Problem to work on ▸ Go through the lines below and tally each one holding "Viewport". Write only the total.

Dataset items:
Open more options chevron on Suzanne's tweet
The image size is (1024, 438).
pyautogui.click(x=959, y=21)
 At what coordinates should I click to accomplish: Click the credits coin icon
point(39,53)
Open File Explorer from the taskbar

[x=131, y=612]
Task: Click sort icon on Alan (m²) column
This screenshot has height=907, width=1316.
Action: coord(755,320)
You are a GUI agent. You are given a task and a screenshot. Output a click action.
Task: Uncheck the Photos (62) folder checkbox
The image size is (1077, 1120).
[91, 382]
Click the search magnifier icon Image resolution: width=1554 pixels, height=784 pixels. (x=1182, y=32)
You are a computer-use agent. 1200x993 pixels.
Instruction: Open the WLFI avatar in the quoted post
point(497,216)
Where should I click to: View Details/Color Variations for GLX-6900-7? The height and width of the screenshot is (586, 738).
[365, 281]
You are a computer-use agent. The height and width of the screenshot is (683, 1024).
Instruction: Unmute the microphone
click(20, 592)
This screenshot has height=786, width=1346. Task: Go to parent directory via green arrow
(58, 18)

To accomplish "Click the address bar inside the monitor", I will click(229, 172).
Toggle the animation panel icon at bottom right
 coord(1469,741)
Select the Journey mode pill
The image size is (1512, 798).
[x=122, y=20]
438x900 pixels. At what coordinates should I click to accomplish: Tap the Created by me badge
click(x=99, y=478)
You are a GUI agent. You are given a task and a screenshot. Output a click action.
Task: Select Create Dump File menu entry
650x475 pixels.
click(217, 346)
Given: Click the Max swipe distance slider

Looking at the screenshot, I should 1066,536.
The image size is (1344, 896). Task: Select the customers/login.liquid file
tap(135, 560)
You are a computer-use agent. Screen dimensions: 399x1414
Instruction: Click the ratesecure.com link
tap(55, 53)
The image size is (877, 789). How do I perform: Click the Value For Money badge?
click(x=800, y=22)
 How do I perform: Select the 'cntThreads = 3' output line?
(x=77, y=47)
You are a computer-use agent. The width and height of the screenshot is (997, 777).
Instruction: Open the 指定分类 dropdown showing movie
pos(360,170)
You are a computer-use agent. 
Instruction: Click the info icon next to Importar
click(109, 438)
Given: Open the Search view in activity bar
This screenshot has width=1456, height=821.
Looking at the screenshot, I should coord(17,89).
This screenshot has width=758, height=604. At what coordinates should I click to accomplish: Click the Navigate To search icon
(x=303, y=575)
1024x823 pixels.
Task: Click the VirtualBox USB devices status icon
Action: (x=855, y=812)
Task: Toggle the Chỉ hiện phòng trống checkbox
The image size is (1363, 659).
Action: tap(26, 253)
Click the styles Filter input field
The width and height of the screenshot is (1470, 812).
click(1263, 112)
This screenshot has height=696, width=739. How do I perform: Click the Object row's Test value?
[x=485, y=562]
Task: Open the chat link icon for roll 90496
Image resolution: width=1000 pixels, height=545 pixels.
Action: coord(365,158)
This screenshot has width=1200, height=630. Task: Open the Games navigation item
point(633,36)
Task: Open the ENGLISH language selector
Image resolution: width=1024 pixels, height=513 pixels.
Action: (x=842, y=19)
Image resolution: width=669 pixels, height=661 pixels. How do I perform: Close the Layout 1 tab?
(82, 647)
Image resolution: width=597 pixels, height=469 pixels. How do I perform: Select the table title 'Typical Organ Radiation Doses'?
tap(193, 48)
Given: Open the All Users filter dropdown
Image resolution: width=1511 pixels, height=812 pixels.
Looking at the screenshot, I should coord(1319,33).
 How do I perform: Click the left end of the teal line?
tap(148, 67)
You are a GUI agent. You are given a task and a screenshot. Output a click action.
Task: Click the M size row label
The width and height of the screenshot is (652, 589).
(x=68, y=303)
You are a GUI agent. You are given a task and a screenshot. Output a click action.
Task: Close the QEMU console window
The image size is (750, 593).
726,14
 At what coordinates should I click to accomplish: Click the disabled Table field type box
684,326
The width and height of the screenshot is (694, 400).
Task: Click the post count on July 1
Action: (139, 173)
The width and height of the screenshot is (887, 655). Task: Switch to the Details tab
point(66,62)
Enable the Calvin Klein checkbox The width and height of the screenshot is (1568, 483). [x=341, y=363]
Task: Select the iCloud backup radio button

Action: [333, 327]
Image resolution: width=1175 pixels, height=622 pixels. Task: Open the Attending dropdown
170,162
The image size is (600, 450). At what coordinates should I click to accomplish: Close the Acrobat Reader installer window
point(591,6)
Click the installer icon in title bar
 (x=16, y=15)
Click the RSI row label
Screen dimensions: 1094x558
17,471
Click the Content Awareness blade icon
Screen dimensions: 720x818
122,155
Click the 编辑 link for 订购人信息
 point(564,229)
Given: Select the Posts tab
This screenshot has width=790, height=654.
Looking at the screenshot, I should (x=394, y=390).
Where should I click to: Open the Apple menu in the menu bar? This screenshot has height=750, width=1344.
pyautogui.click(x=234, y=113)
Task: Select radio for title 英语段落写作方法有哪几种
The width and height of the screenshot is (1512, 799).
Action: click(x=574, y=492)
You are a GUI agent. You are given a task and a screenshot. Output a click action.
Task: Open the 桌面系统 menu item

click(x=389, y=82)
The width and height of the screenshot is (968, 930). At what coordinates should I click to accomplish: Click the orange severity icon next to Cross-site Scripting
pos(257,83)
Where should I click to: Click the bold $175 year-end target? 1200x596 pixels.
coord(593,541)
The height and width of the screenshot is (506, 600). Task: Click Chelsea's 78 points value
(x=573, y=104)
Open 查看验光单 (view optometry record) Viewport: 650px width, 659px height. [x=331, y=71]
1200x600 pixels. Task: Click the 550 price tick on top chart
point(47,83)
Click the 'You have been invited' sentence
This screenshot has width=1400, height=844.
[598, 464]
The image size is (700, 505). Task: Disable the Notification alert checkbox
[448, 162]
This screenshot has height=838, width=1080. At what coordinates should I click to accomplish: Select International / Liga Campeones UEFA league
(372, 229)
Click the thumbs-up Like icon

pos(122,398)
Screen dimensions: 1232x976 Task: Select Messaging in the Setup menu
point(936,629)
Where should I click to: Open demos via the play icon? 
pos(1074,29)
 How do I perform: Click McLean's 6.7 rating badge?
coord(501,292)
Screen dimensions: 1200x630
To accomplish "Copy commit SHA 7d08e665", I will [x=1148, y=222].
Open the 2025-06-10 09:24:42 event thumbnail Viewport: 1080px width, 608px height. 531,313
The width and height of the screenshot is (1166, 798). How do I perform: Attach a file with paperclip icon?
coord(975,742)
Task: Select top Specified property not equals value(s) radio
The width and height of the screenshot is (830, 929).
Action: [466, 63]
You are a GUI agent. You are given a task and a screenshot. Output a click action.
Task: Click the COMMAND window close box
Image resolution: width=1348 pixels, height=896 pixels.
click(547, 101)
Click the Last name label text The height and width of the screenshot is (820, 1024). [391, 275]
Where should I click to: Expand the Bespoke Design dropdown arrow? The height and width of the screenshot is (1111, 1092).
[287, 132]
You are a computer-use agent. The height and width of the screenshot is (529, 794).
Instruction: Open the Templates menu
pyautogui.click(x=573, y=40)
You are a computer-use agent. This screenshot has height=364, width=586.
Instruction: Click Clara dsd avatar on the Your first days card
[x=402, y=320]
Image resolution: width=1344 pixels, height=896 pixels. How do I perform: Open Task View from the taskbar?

Exercise output ▸ 2